In $y = 6 \sin \pi x$, the 'B' is $\pi$.
So, the period is $2\pi / |\pi| = 2\pi / \pi = 2$. This means one full wave cycle will finish every 2 units along the x-axis.

3. **Finding the Phase Shift:**
The phase shift tells us if the graph is moved left or right from where a normal sine wave starts.

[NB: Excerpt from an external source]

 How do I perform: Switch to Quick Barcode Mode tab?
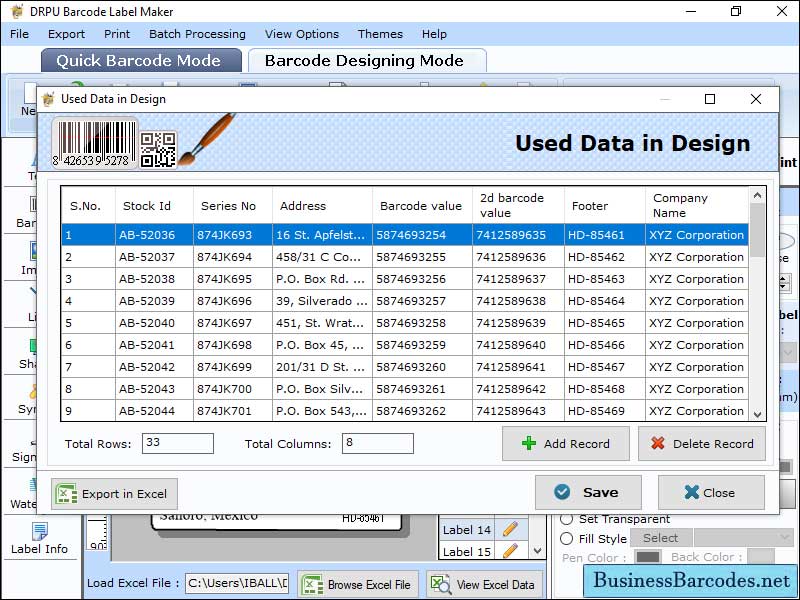point(138,60)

We find it using the formula: Phase Shift = $-C / B$. The 'C' is the number added or subtracted inside the parentheses with 'Bx'.
In $y = 6 \sin \pi x$, there's no number added or subtracted with $\pi x$. This means 'C' is 0.
So, the phase shift is $-0 / \pi = 0$. This means the graph doesn't shift left or right; it starts at x=0, just like a regular sine wave.

4. **Sketching the Graph:**
To sketch one cycle of the graph, we use the amplitude, period, and phase shift:
* **Start Point:** Since the phase shift is 0, our wave starts at $x=0$. At $x=0$, $y = 6 \sin(\pi \cdot 0) = 6 \sin(0) = 0$. So, the first point is (0, 0).
* **Maximum Point:** One quarter of the way through the period, the sine wave reaches its maximum. The period is 2, so one quarter is $2/4 = 0.5$. At $x=0.5$, $y = 6 \sin(\pi \cdot 0.5) = 6 \sin(\pi/2) = 6 \cdot 1 = 6$. So, the point is (0.5, 6).
* **Middle Point:** Halfway through the period, the sine wave crosses the x-axis again. Half the period is $2/2 = 1$. At $x=1$, $y = 6 \sin(\pi \cdot 1) = 6 \sin(\pi) = 6 \cdot 0 = 0$. So, the point is (1, 0).
* **Minimum Point:** Three quarters of the way through the period, the sine wave reaches its minimum. Three quarters of the period is $3 \cdot (2/4) = 1.5$. At $x=1.5$, $y = 6 \sin(\pi \cdot 1.5) = 6 \sin(3\pi/2) = 6 \cdot (-1) = -6$. So, the point is (1.5, -6).
* **End Point:** At the end of one full period, the sine wave comes back to its starting height. The period is 2. At $x=2$, $y = 6 \sin(\pi \cdot 2) = 6 \sin(2\pi) = 6 \cdot 0 = 0$. So, the point is (2, 0).

Now, we connect these points smoothly to draw one cycle of the sine wave. It starts at (0,0), goes up to (0.5, 6), comes down through (1,0) to (1.5, -6), and finishes back at (2,0).